4. **Think about $f(h)$:** This is the tricky part! Remember, $f(h)$ acts differently depending on whether $h$ is rational or irrational.
* If $h$ is a **rational** number (like $0.1$, $0.001$, etc.), then $f(h) = h^2$.
So, $\frac{f(h)}{h} = \frac{h^2}{h} = h$.
* If $h$ is an **irrational** number (like $\sqrt{2}/100$, $\pi/1000$, etc.), then $f(h) = 0$.
So, $\frac{f(h)}{h} = \frac{0}{h} = 0$.

5. **The "Squeeze Play" (or Sandwich Theorem):** We need to figure out what $\frac{f(h)}{h}$ gets close to as $h$ gets super, super tiny (approaching $0$).
Look at the values we got: $h$ (if $h$ is rational) and $0$ (if $h$ is irrational).
Notice that no matter if $h$ is rational or irrational, $f(h)$ is always either $h^2$ or $0$. This means that $f(h)$ is always greater than or equal to $0$ (since $h^2$ is always $0$ or positive, and $0$ is $0$). Also, $f(h)$ is always less than or equal to $h^2$. So, we can write:
$0 \le f(h) \le h^2$

Now, let's divide everything by $h$. We need to be careful with $h$ being positive or negative:
* If $h$ is a tiny positive number ($h > 0$):
$\frac{0}{h} \le \frac{f(h)}{h} \le \frac{h^2}{h}$
This simplifies to: $0 \le \frac{f(h)}{h} \le h$
* If $h$ is a tiny negative number ($h < 0$): When we divide by a negative number, the inequality signs flip!
$\frac{0}{h} \ge \frac{f(h)}{h} \ge \frac{h^2}{h}$
This simplifies to: $0 \ge \frac{f(h)}{h} \ge h$, which we can write as $h \le \frac{f(h)}{h} \le 0$.

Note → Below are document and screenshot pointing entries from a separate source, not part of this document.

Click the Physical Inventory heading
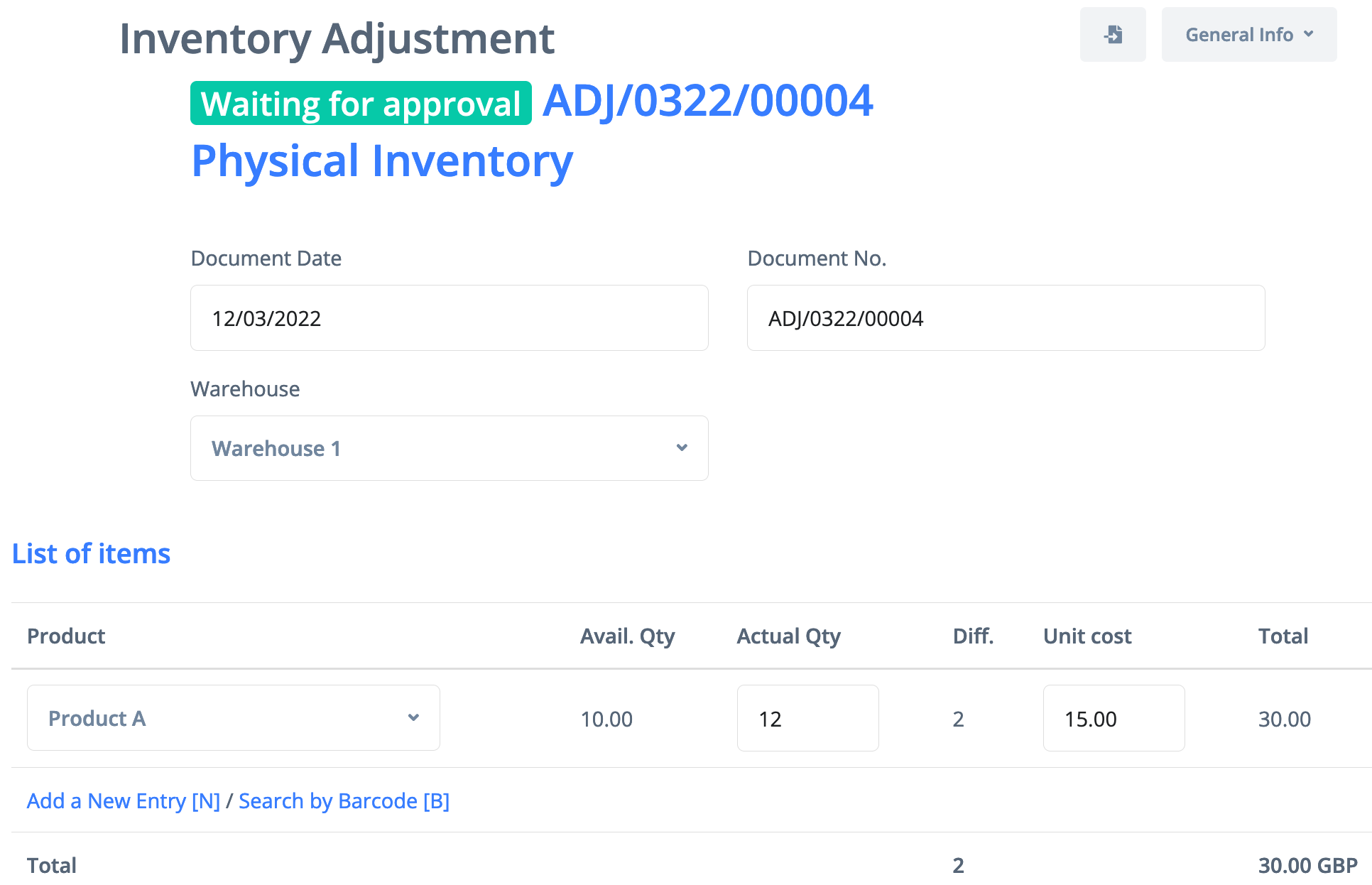 382,161
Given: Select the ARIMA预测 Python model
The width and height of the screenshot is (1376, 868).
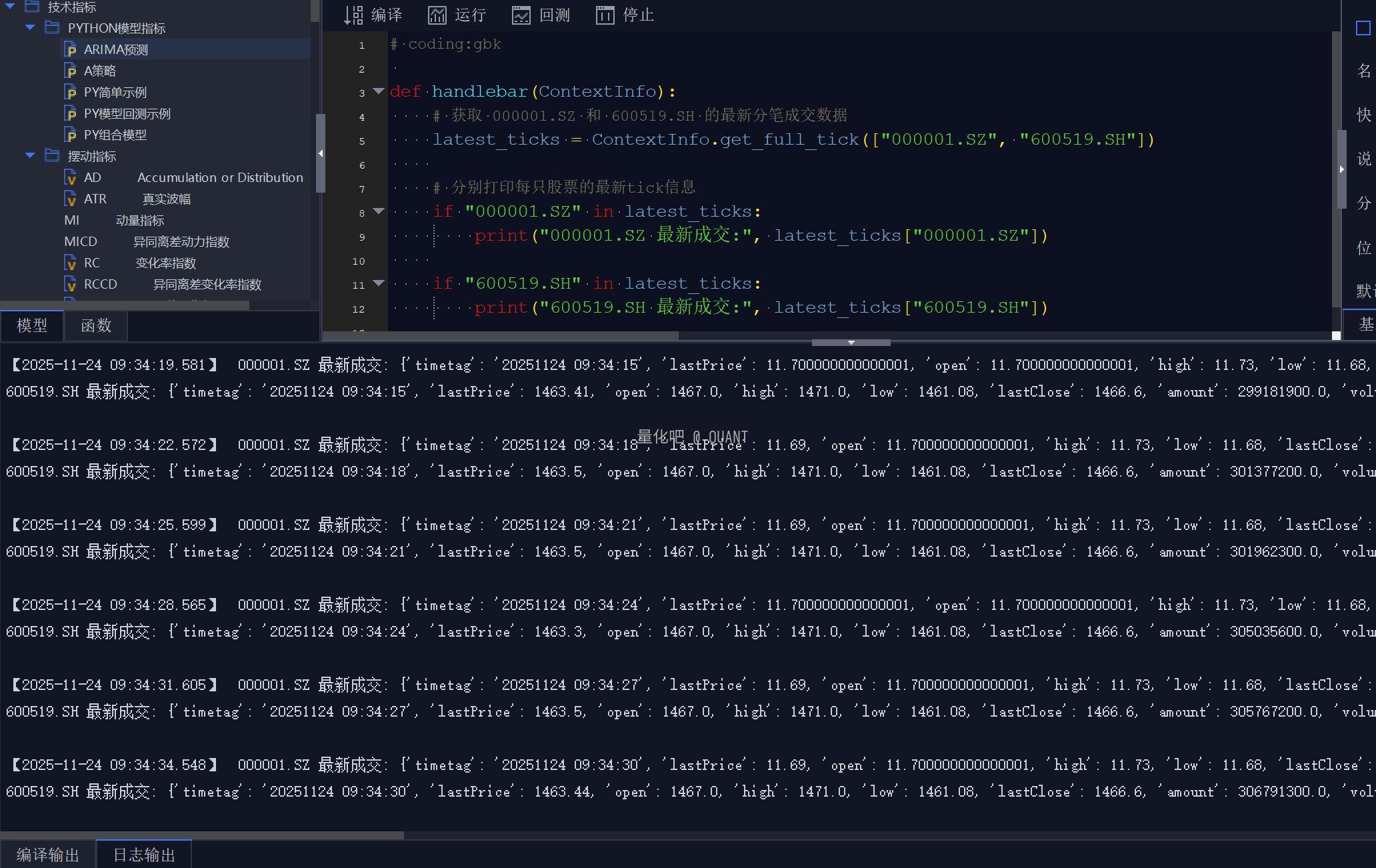Looking at the screenshot, I should point(115,49).
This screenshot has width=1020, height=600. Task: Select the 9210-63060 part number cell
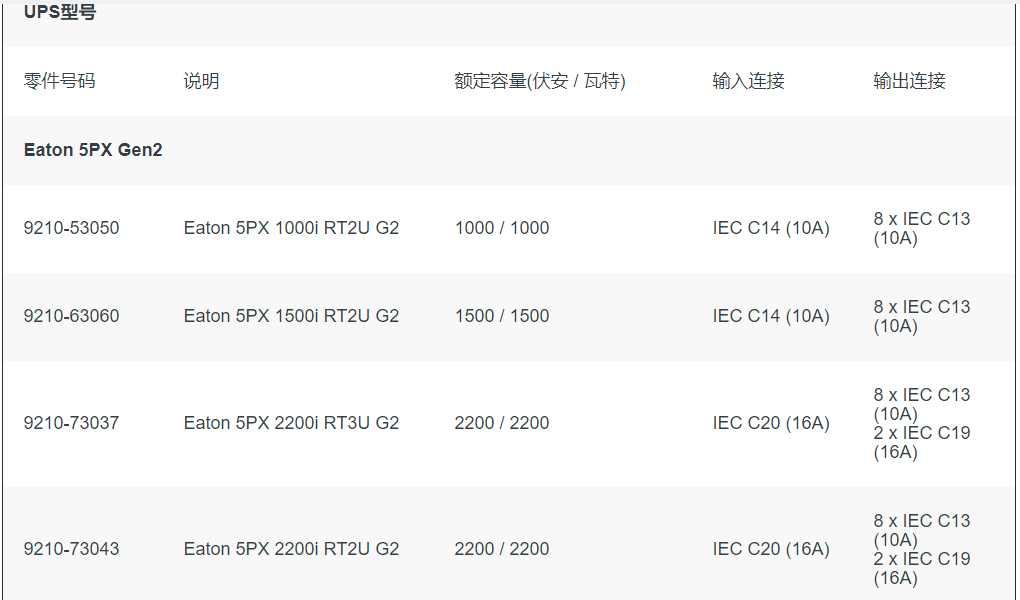(72, 316)
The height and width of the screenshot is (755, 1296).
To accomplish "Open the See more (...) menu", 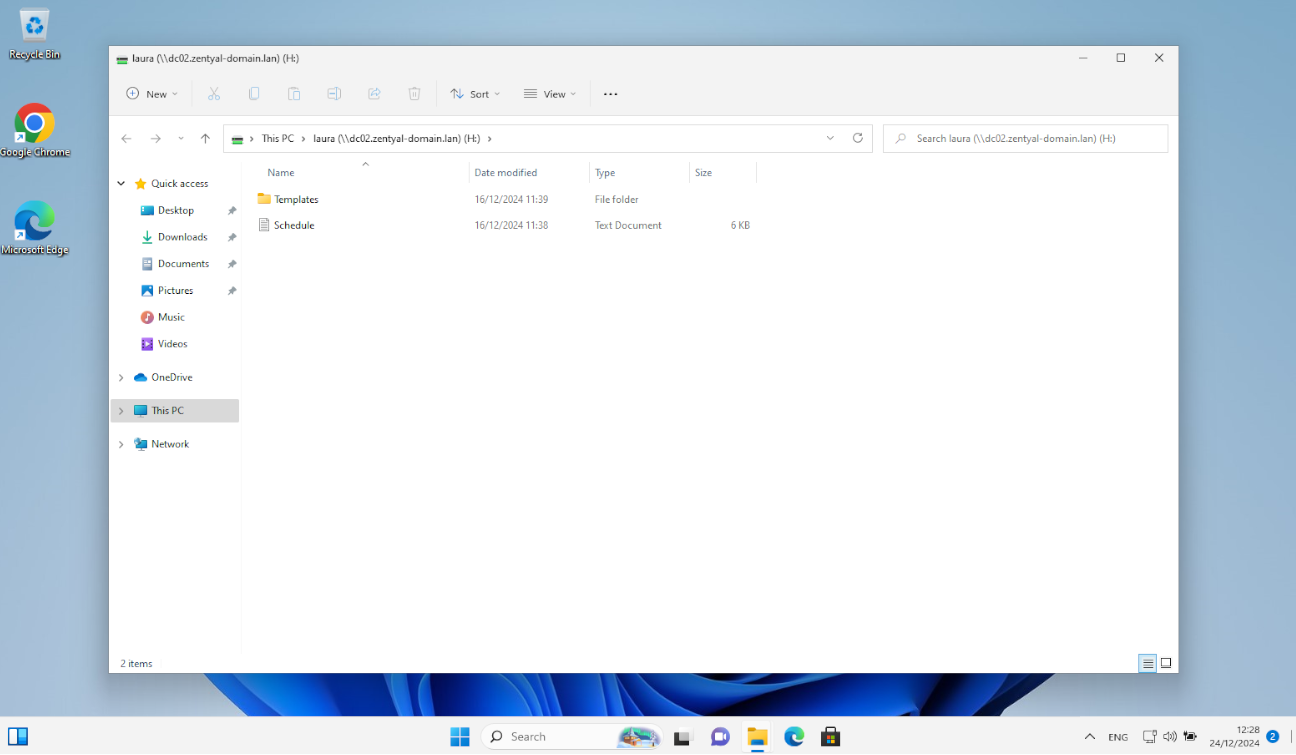I will [610, 93].
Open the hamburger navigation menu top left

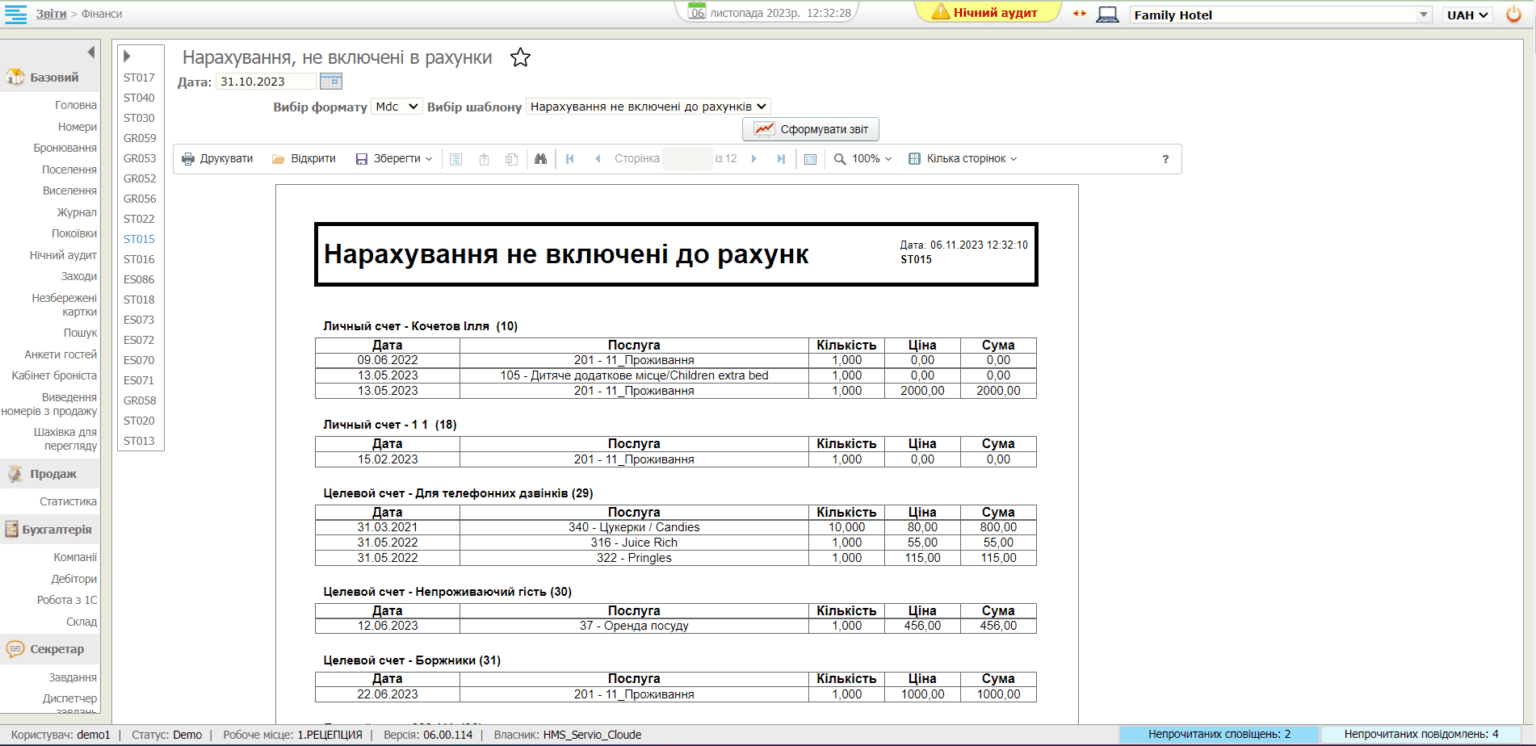tap(16, 14)
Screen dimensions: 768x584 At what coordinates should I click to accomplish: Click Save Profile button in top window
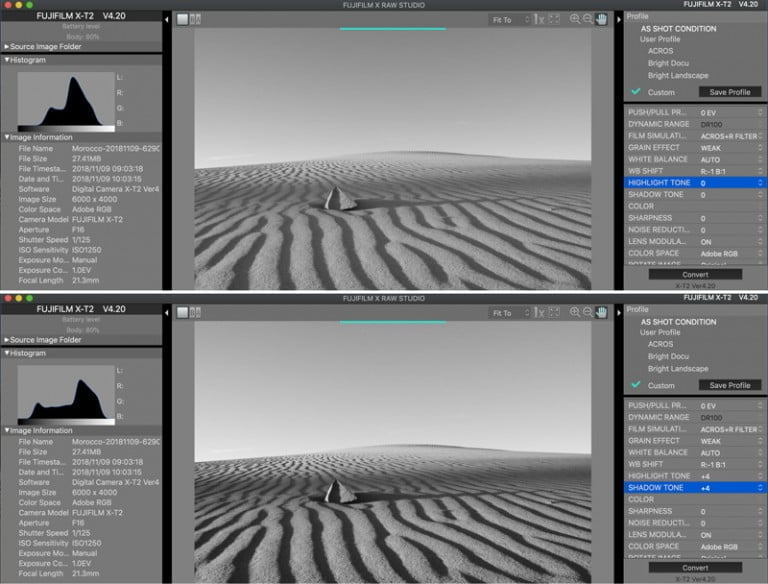click(x=729, y=92)
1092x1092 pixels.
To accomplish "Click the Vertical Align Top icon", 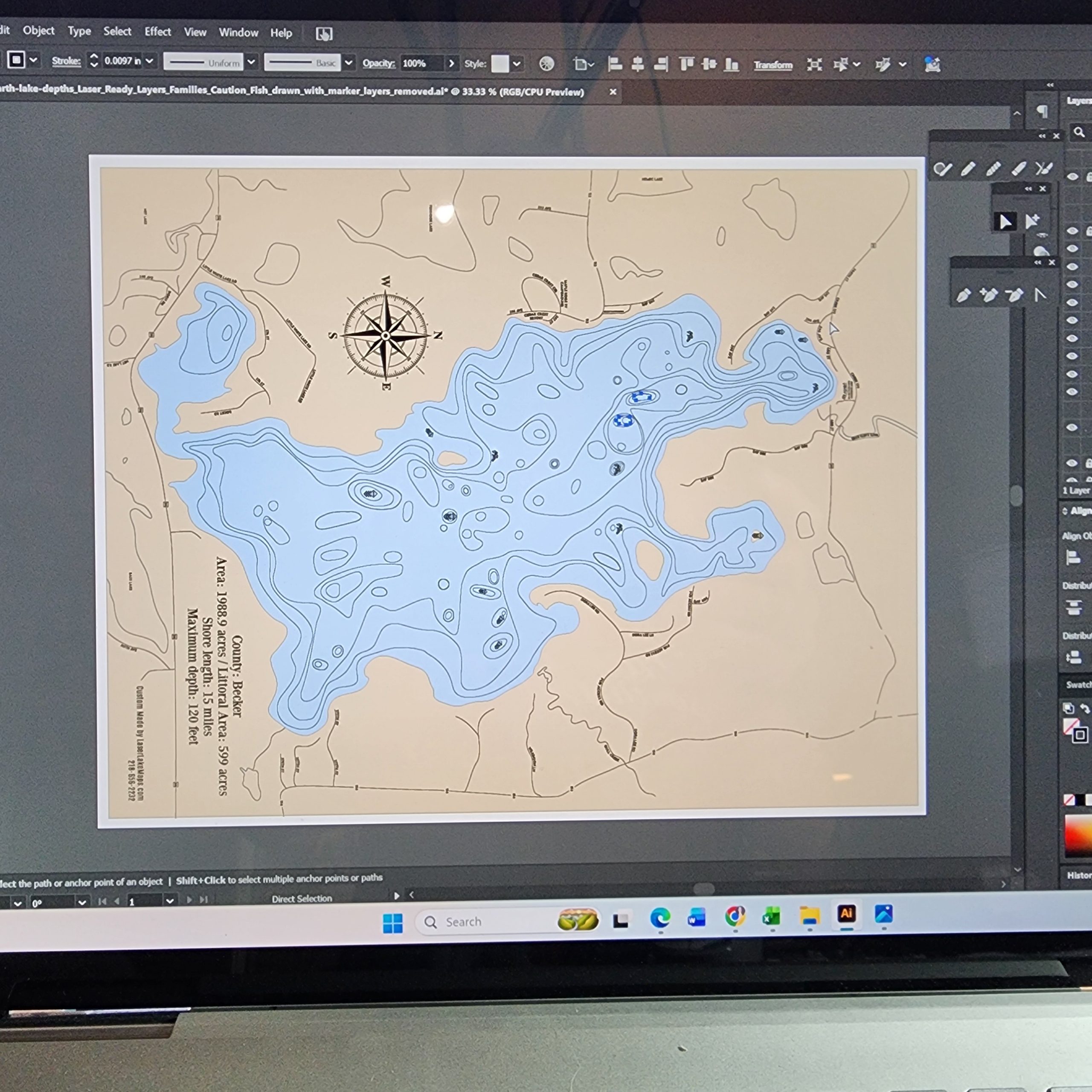I will pos(686,64).
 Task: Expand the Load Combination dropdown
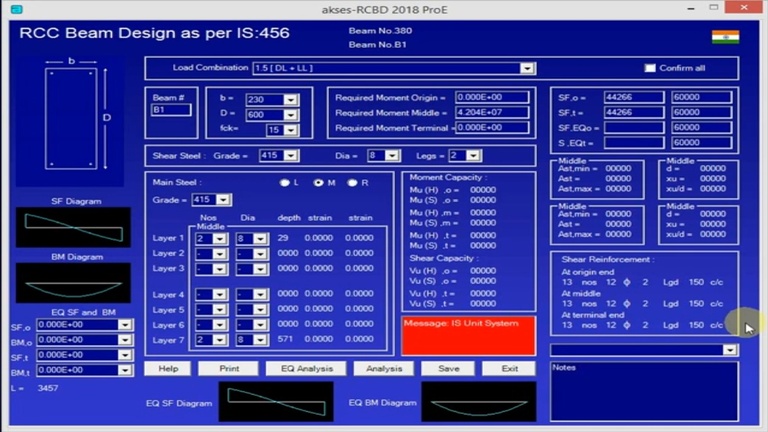527,68
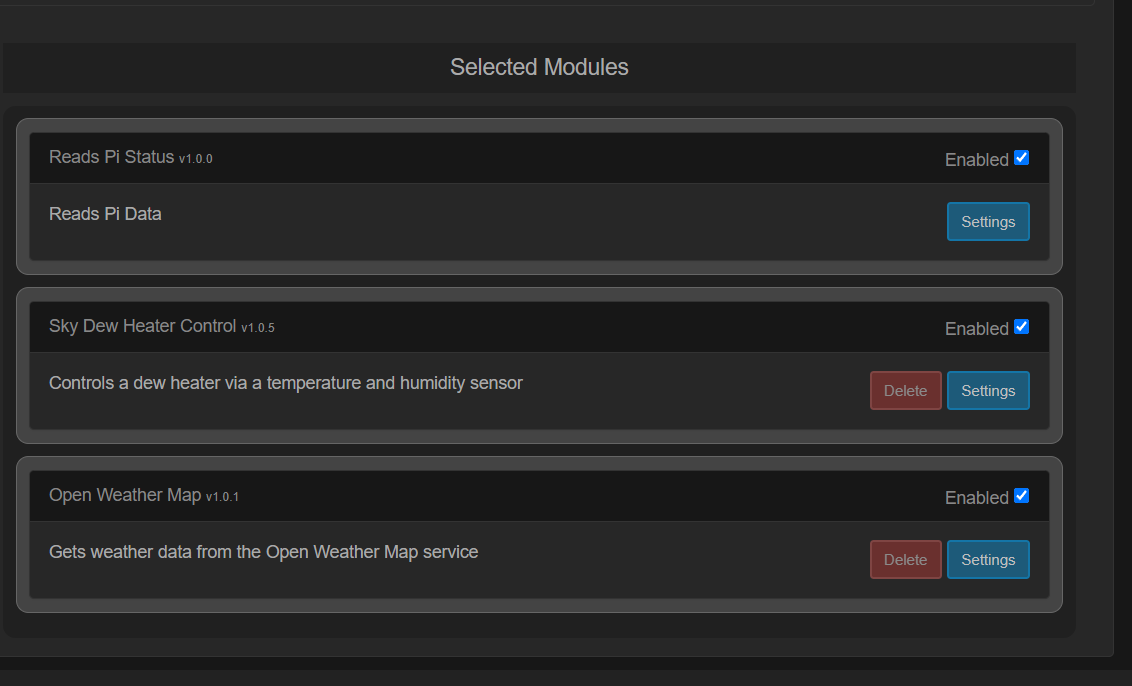Open Settings for Open Weather Map
Screen dimensions: 1132x686
click(x=988, y=560)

In both cases (whether $h$ is positive or negative), the value $\frac{f(h)}{h}$ is "squeezed" or "sandwiched" between $0$ and $h$ (or $h$ and $0$). As $h$ gets closer and closer to $0$, both $0$ and $h$ are also getting closer to $0$.

6. **The Final Answer:** Because $\frac{f(h)}{h}$ is squeezed between two values that both go to $0$, it *must* also go to $0$!
So, $\lim_{h \to 0} \frac{f(h)}{h} = 0$.
This means the derivative of $f(x)$ at $x=0$ exists, and it's $0$.